> Problem requirements:
In the entries below, find every line with "room" and copy it.

> Extracted entries:
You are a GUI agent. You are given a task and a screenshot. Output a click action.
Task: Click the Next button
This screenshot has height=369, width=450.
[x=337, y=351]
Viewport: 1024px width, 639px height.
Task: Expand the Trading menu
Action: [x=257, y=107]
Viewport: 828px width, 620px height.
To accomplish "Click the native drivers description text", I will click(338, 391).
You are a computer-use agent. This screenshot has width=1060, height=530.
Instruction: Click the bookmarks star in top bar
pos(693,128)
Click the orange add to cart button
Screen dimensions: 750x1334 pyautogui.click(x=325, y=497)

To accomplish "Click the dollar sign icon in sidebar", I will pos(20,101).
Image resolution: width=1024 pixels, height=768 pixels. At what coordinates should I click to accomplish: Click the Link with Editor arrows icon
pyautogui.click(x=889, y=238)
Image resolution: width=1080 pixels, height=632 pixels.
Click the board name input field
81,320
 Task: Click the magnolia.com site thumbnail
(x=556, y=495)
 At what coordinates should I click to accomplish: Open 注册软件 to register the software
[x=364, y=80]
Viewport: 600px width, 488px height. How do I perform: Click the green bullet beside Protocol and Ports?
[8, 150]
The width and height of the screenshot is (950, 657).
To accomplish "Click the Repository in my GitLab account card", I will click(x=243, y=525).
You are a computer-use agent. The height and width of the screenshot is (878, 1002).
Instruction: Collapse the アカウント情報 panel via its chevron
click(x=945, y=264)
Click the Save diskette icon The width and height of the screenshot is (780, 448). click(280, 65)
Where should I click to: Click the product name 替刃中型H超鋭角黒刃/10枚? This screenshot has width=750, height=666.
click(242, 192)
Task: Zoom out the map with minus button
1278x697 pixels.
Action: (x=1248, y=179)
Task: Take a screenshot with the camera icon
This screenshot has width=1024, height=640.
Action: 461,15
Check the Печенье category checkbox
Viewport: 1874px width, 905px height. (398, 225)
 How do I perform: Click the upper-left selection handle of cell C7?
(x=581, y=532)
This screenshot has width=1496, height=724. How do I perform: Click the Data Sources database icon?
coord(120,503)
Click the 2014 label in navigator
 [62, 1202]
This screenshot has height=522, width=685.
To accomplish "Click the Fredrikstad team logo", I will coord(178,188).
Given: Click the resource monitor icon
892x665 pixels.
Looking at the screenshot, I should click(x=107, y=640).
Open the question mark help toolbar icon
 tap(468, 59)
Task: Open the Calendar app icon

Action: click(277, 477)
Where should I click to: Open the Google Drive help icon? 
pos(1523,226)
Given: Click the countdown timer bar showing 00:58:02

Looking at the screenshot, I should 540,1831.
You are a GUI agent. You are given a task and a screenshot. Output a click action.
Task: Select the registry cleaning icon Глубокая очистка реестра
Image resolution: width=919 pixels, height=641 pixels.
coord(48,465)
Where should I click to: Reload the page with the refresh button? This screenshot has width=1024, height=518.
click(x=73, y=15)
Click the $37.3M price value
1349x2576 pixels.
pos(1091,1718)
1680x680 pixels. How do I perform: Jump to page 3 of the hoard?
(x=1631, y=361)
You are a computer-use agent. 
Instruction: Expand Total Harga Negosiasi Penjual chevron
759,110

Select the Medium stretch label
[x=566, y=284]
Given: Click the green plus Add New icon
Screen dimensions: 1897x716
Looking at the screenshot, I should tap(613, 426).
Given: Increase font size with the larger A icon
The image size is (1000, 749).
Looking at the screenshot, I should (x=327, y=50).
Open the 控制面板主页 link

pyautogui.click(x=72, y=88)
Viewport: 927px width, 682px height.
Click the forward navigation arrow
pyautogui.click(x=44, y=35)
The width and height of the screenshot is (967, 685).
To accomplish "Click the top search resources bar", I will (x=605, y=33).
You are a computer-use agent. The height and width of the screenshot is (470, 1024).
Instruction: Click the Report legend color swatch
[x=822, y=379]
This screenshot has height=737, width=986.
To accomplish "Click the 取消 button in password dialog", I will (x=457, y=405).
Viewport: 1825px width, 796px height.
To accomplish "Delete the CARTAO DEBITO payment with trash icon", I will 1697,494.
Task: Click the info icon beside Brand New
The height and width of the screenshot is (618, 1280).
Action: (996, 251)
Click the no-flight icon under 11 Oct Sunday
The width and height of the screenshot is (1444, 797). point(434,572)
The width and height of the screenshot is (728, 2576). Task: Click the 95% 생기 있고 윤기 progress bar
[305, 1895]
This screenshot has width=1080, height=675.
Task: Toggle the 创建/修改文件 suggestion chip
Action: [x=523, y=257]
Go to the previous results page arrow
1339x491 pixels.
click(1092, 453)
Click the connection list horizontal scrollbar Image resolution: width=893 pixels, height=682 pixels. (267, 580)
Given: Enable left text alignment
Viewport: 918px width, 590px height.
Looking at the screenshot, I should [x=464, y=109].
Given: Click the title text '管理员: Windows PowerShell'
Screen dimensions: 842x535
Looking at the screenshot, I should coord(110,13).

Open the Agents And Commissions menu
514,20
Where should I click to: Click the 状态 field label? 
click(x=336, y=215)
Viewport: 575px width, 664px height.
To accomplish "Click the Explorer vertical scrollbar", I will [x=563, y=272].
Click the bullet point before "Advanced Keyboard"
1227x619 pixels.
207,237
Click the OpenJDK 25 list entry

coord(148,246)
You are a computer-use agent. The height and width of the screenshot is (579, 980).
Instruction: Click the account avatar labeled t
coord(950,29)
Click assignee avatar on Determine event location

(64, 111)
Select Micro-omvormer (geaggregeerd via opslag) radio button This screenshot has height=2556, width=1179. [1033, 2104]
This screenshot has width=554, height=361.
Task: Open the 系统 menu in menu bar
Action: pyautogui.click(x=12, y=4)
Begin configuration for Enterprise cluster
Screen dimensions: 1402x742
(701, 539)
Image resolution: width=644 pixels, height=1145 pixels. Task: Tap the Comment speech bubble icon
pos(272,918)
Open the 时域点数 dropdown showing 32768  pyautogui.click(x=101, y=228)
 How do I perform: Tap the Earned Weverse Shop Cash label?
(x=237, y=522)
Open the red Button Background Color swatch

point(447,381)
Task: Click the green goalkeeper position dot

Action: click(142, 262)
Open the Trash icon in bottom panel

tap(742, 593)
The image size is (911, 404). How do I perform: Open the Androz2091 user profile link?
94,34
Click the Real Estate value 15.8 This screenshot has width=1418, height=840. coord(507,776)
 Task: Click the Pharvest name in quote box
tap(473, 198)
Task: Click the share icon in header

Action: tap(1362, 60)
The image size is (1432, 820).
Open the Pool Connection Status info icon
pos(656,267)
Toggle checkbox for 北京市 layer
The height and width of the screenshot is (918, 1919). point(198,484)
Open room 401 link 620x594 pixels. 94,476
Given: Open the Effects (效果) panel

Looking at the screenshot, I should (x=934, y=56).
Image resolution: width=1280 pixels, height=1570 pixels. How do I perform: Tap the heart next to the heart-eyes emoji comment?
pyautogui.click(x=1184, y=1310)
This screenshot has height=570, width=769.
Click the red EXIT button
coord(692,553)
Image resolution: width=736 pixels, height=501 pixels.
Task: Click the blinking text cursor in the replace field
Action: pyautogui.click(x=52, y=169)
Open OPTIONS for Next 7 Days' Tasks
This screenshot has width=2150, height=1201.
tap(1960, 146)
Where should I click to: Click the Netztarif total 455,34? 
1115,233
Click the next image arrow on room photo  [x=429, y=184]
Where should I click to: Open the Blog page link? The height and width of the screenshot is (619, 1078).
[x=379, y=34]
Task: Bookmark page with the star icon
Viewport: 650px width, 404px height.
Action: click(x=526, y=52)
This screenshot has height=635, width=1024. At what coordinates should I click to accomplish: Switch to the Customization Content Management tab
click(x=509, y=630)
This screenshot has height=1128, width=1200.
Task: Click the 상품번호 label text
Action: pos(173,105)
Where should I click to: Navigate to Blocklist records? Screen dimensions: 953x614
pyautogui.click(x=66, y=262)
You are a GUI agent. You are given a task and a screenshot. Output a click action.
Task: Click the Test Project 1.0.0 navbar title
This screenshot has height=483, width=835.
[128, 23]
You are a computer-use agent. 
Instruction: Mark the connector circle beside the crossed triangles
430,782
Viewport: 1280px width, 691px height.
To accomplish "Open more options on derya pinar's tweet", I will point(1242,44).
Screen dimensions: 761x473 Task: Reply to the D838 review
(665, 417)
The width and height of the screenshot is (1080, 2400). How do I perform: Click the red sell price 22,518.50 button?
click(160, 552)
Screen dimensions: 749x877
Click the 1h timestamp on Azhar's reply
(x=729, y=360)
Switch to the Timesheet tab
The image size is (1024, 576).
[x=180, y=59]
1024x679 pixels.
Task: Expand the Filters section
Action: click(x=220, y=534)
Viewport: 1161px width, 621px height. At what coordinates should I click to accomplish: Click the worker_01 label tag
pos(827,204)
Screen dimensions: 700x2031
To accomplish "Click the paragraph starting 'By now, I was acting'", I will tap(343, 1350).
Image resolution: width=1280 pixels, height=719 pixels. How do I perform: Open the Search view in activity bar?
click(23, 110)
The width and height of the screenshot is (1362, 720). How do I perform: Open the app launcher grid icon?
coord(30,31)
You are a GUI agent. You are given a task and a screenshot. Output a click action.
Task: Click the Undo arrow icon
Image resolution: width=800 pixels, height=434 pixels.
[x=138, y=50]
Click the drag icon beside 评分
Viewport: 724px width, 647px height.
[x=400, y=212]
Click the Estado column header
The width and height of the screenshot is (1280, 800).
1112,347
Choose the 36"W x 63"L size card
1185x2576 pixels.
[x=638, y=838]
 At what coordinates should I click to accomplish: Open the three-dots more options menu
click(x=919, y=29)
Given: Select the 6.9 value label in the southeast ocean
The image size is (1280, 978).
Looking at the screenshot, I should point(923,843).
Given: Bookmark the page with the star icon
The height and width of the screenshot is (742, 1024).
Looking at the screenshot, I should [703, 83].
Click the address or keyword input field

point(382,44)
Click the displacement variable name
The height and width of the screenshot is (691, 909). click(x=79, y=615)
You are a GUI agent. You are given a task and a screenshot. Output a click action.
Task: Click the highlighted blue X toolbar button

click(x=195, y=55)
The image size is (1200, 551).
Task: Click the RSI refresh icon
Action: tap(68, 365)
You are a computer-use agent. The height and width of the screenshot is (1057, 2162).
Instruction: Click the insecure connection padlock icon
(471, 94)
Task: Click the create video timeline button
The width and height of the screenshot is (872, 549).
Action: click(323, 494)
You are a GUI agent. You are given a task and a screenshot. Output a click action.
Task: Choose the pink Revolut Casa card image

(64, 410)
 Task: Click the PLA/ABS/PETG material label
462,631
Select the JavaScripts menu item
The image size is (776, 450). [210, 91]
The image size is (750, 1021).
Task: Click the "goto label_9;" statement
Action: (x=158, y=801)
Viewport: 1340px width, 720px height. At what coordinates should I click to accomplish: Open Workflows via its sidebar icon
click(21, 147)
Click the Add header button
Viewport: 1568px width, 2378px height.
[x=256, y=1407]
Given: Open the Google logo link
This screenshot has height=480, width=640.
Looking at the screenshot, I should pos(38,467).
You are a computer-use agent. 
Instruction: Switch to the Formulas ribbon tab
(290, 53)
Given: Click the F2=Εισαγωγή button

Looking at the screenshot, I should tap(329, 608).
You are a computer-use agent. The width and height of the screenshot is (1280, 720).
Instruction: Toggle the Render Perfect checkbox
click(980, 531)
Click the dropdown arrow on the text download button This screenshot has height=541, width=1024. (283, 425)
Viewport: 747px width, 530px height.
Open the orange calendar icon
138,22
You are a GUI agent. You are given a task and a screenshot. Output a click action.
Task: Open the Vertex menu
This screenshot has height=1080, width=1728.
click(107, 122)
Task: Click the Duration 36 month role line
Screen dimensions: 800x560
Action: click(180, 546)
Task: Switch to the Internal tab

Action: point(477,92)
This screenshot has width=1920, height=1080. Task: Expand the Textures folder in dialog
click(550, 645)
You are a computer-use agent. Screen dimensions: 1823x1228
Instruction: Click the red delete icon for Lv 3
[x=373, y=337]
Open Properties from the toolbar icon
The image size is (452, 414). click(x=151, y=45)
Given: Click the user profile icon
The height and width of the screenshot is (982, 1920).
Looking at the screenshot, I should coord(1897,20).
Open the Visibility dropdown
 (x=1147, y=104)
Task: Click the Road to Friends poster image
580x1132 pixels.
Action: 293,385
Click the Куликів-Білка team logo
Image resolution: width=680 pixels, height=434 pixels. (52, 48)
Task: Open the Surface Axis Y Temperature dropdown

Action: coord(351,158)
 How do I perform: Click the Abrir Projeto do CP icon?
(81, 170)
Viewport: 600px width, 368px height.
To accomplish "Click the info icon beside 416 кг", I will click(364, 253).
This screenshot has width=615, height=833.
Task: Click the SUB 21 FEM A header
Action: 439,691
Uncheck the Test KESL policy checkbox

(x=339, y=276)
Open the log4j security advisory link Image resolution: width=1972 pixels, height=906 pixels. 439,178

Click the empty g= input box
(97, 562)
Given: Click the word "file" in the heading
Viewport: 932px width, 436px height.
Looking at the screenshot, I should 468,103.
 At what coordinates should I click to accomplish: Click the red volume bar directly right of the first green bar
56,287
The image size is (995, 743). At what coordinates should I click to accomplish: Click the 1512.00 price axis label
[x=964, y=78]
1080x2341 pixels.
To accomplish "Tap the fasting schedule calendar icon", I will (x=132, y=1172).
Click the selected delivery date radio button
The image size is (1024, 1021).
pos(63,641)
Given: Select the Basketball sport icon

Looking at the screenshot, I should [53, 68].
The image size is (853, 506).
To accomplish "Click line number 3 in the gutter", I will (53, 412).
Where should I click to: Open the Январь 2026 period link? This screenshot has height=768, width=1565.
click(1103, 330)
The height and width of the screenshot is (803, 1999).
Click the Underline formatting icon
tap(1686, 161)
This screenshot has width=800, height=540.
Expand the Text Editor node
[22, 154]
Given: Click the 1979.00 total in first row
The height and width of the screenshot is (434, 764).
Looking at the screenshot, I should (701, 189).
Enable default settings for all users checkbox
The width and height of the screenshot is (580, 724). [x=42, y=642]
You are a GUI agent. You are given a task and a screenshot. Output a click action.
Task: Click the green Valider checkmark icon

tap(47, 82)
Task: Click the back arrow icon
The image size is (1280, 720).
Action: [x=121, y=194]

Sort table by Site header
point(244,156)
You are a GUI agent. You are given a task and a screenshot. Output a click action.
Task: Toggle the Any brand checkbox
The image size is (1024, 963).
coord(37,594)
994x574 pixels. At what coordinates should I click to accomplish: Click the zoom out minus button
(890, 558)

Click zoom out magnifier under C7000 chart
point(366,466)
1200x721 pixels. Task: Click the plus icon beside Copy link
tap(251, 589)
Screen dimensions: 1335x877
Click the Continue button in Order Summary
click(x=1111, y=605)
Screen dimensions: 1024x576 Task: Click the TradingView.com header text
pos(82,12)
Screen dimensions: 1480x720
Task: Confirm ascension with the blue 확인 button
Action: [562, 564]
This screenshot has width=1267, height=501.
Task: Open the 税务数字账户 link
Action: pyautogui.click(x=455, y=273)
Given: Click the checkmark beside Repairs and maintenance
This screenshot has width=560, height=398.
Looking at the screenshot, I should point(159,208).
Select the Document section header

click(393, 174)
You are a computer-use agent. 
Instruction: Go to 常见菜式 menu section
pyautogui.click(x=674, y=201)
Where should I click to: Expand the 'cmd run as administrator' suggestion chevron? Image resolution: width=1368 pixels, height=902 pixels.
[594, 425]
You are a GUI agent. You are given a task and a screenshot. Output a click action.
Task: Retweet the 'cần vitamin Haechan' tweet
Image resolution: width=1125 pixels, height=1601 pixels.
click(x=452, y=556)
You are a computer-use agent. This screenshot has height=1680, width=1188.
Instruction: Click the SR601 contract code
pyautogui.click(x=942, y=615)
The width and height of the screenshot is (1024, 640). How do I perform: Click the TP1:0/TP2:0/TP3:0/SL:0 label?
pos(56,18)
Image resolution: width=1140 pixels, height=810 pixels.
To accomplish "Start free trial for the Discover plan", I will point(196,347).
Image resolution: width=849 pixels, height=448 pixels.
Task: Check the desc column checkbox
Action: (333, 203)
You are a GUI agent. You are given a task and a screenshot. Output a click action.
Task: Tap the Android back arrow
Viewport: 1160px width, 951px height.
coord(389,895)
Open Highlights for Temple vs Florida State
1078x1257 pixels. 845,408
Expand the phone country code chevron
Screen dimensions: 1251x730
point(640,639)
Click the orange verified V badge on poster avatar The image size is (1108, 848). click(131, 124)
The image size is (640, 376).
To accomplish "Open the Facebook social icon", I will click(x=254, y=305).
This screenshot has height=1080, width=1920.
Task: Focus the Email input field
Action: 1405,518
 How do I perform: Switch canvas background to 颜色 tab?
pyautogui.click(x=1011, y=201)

> Solution below:
Open room 401 link 620x594 pixels. 94,476
Click the next image arrow on room photo  [x=429, y=184]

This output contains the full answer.